• **What to produce**
In the records, from the line with "I will 788,366." to the line with "click(535, 25)", swap "Instruction" for "Command" and write out only those lines, changing nothing else.

--

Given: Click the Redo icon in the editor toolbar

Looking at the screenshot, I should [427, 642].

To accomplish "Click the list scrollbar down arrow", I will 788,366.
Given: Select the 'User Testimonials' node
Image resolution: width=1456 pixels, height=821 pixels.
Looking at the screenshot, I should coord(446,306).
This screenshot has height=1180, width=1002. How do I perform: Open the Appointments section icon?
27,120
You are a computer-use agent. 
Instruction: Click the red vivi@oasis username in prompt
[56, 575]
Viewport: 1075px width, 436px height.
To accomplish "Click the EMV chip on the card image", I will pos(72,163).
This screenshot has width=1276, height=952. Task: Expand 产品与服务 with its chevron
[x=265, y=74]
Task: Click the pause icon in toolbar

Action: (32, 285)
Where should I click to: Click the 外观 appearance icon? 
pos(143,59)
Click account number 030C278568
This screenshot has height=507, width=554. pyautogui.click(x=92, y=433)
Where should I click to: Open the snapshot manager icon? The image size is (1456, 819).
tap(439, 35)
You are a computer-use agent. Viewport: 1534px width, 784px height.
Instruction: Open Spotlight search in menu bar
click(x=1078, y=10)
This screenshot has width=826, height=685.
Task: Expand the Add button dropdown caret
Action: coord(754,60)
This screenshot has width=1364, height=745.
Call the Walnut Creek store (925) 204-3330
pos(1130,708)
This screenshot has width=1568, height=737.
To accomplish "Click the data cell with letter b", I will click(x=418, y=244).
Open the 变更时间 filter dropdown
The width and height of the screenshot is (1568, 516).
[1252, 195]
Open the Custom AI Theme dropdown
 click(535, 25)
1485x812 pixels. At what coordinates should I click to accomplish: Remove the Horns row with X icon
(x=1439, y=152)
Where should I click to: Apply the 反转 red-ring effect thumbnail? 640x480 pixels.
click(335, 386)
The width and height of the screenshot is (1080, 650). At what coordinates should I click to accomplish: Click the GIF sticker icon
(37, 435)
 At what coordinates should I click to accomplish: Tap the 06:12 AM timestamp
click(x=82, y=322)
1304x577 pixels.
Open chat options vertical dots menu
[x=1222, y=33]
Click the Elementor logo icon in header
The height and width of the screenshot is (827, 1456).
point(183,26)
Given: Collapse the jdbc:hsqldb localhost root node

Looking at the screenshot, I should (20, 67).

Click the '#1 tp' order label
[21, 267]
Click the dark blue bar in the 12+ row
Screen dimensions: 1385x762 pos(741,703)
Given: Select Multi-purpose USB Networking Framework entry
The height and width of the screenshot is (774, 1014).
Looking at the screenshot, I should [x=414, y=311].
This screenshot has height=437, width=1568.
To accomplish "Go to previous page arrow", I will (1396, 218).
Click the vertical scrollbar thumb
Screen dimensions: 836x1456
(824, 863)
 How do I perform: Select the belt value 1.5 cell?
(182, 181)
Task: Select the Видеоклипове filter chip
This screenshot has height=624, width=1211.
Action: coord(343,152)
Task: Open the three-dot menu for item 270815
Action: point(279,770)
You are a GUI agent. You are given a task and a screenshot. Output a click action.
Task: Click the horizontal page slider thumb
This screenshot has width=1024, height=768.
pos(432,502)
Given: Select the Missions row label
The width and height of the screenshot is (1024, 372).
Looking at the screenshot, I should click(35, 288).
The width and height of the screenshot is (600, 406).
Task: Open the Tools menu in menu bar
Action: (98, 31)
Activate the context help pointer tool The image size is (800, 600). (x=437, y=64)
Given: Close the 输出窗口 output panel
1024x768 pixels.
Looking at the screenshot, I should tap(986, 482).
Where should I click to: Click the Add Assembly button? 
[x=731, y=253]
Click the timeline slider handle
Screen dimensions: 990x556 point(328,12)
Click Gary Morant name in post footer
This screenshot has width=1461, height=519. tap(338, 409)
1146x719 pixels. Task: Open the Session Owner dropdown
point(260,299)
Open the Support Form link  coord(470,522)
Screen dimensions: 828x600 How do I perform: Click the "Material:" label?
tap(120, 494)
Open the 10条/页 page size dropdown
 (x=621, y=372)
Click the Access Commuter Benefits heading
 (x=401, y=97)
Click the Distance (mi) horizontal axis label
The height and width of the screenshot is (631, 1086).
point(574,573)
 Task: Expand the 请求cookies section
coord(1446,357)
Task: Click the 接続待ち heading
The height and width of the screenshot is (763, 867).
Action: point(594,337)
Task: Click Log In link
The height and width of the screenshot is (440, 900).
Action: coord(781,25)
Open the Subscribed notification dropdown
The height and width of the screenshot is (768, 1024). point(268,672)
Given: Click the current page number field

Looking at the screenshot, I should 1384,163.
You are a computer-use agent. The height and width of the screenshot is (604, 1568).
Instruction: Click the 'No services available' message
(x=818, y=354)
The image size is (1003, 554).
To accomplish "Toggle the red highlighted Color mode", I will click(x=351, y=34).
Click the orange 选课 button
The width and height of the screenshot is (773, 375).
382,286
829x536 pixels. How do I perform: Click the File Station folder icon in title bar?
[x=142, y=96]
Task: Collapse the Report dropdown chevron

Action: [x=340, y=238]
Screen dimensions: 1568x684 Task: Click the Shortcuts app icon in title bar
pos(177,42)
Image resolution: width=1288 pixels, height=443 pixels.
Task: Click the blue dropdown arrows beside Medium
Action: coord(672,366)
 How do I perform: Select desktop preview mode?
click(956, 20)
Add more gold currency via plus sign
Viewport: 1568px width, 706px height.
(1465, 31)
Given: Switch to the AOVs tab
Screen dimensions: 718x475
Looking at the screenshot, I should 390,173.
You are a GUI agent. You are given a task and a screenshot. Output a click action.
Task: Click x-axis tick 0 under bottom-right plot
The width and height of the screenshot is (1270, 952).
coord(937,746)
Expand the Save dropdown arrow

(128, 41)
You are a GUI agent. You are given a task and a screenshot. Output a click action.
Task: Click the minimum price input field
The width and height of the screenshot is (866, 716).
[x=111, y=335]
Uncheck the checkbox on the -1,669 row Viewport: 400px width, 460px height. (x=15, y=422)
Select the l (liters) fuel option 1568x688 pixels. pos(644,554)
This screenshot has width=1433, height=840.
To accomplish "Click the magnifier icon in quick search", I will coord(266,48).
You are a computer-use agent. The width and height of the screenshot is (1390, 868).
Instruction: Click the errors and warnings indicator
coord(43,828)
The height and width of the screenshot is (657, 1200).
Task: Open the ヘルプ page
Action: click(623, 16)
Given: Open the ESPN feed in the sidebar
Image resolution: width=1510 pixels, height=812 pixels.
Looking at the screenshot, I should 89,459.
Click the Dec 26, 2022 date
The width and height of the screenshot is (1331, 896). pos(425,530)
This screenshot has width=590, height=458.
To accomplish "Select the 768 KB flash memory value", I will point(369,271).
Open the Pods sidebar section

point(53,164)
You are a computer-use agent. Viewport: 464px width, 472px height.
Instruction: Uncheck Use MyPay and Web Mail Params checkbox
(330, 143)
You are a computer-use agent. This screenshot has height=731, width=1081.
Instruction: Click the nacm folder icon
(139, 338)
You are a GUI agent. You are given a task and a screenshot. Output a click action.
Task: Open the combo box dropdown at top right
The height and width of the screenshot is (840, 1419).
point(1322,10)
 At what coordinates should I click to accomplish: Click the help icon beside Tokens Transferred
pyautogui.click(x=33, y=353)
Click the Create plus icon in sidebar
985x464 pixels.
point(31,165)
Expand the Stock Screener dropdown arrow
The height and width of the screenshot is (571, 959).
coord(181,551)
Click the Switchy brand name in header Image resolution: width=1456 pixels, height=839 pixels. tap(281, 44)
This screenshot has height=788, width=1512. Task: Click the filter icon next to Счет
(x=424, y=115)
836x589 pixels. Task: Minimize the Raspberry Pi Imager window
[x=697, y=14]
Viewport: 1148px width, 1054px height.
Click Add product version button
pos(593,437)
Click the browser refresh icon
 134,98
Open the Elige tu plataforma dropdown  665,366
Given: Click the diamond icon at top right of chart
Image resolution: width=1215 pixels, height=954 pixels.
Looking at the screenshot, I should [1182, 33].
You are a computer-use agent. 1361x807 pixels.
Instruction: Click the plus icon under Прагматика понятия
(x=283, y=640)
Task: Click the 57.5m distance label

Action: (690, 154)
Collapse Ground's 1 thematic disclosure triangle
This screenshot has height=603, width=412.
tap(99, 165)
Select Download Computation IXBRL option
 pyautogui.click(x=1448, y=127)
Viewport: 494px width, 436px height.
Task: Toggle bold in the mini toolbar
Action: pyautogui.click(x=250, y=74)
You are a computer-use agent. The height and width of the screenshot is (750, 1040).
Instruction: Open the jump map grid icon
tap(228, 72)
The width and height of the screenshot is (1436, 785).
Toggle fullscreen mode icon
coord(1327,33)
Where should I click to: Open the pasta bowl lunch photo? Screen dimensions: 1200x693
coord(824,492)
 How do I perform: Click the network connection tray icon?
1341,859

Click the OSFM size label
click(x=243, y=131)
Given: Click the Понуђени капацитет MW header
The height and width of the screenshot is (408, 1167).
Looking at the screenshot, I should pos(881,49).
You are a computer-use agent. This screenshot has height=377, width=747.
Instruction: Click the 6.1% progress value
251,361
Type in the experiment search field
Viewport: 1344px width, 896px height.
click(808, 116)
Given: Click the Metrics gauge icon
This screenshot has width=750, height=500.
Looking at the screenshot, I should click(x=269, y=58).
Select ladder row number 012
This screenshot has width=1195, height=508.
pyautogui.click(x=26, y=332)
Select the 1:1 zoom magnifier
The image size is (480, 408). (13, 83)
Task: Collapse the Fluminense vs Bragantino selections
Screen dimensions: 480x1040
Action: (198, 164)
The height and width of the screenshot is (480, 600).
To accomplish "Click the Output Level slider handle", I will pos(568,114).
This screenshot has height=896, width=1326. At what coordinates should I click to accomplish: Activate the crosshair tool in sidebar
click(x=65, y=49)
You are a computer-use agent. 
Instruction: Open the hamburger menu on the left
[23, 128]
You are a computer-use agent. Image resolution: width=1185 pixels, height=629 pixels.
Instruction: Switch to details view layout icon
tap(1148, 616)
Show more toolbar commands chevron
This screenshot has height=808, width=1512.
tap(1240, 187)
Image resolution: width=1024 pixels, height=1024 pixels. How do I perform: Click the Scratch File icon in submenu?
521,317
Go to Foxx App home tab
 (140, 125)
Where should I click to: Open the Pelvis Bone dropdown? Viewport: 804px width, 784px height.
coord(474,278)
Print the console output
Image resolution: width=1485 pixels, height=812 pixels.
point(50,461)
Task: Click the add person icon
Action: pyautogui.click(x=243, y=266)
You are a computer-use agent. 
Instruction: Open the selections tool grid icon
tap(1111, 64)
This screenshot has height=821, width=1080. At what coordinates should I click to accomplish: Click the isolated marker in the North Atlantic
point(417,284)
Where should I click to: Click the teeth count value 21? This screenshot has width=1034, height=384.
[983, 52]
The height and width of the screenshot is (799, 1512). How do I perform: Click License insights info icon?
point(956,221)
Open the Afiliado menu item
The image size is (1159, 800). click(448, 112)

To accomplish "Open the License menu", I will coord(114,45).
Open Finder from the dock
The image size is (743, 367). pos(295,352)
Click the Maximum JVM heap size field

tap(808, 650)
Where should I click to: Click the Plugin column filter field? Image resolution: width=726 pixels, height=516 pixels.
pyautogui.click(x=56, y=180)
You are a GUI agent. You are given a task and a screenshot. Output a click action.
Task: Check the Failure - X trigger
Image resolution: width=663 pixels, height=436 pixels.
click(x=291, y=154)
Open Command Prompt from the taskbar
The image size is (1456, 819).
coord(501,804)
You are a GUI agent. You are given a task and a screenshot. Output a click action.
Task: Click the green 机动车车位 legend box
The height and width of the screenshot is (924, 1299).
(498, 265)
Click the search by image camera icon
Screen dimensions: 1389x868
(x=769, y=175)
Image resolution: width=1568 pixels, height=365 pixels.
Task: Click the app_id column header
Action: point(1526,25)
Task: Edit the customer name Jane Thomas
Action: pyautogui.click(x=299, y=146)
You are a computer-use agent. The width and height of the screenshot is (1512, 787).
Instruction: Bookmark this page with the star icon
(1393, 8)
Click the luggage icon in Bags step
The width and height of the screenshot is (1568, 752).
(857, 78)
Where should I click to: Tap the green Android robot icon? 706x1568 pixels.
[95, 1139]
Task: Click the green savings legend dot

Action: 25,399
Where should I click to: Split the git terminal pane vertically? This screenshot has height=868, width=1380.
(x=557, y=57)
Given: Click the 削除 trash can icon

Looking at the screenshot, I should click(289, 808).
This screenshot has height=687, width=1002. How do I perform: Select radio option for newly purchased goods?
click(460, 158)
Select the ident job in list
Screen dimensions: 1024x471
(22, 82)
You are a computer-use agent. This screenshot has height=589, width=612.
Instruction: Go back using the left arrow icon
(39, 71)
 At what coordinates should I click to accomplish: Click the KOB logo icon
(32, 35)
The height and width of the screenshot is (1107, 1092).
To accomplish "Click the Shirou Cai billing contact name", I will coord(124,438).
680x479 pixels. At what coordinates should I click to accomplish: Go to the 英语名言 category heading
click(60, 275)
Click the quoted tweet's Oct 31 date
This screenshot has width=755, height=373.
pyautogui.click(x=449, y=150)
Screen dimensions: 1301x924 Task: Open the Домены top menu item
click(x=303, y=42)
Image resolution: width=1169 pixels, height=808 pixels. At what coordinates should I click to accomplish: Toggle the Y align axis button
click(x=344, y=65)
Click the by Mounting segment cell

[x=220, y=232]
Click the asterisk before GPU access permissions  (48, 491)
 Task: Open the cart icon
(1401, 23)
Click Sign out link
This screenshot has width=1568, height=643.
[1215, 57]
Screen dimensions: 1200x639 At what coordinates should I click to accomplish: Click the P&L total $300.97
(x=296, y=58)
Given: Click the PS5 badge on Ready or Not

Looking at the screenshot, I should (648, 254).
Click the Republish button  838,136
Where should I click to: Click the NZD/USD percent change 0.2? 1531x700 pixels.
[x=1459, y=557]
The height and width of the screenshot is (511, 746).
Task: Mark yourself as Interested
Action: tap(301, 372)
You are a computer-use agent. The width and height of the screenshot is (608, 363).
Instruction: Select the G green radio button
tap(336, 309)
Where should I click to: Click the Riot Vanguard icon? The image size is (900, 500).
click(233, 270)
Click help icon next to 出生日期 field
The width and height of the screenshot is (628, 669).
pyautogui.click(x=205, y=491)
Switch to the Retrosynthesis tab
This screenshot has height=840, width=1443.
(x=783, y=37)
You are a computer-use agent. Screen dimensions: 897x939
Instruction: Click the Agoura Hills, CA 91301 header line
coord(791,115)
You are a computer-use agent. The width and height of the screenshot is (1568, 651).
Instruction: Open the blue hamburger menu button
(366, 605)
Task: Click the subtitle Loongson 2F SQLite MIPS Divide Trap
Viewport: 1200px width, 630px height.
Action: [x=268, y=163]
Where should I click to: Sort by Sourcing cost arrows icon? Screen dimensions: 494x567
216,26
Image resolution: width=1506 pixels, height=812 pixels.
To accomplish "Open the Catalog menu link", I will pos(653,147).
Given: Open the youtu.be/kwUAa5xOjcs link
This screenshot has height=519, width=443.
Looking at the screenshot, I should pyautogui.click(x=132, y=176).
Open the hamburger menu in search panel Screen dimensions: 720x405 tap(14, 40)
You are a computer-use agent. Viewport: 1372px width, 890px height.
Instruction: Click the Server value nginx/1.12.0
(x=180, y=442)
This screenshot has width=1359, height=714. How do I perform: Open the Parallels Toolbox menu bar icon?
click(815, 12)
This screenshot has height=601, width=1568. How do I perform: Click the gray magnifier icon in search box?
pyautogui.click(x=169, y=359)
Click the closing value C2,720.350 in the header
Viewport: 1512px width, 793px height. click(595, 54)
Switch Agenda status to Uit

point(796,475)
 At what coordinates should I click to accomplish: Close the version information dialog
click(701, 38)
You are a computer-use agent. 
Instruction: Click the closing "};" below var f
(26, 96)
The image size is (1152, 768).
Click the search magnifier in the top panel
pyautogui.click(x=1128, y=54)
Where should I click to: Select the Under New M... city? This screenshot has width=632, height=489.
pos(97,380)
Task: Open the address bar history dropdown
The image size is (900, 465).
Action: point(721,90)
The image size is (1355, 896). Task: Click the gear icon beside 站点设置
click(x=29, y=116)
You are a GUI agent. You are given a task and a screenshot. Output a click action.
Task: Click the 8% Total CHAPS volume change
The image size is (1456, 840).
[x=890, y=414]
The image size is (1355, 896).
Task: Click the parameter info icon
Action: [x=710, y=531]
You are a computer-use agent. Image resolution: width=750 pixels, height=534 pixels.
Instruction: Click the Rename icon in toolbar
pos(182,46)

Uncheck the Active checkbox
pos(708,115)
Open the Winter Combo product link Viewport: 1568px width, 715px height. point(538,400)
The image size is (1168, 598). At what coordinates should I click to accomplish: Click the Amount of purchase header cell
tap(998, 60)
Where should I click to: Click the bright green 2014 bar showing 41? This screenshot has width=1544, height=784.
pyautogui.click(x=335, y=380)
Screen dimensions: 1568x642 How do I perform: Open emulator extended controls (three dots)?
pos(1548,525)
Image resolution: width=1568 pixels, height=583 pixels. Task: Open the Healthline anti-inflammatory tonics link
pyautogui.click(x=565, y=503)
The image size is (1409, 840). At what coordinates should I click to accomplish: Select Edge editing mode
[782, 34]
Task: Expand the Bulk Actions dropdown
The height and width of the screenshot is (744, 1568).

--

• **Written reply**
To accomplish "Click the list scrollbar down arrow", I will 788,366.
Given: Select the 'User Testimonials' node
Image resolution: width=1456 pixels, height=821 pixels.
Looking at the screenshot, I should coord(446,306).
This screenshot has height=1180, width=1002. How do I perform: Open the Appointments section icon?
27,120
You are a computer-use agent. 
Command: Click the red vivi@oasis username in prompt
[56, 575]
Viewport: 1075px width, 436px height.
To accomplish "Click the EMV chip on the card image", I will pos(72,163).
This screenshot has width=1276, height=952. Task: Expand 产品与服务 with its chevron
[x=265, y=74]
Task: Click the pause icon in toolbar

Action: (32, 285)
Where should I click to: Click the 外观 appearance icon? 
pos(143,59)
Click account number 030C278568
This screenshot has height=507, width=554. pyautogui.click(x=92, y=433)
Where should I click to: Open the snapshot manager icon? The image size is (1456, 819).
tap(439, 35)
You are a computer-use agent. Viewport: 1534px width, 784px height.
Command: Open Spotlight search in menu bar
click(x=1078, y=10)
This screenshot has width=826, height=685.
Task: Expand the Add button dropdown caret
Action: coord(754,60)
This screenshot has width=1364, height=745.
Call the Walnut Creek store (925) 204-3330
pos(1130,708)
This screenshot has width=1568, height=737.
To accomplish "Click the data cell with letter b", I will click(x=418, y=244).
Open the 变更时间 filter dropdown
The width and height of the screenshot is (1568, 516).
[1252, 195]
Open the Custom AI Theme dropdown
 click(535, 25)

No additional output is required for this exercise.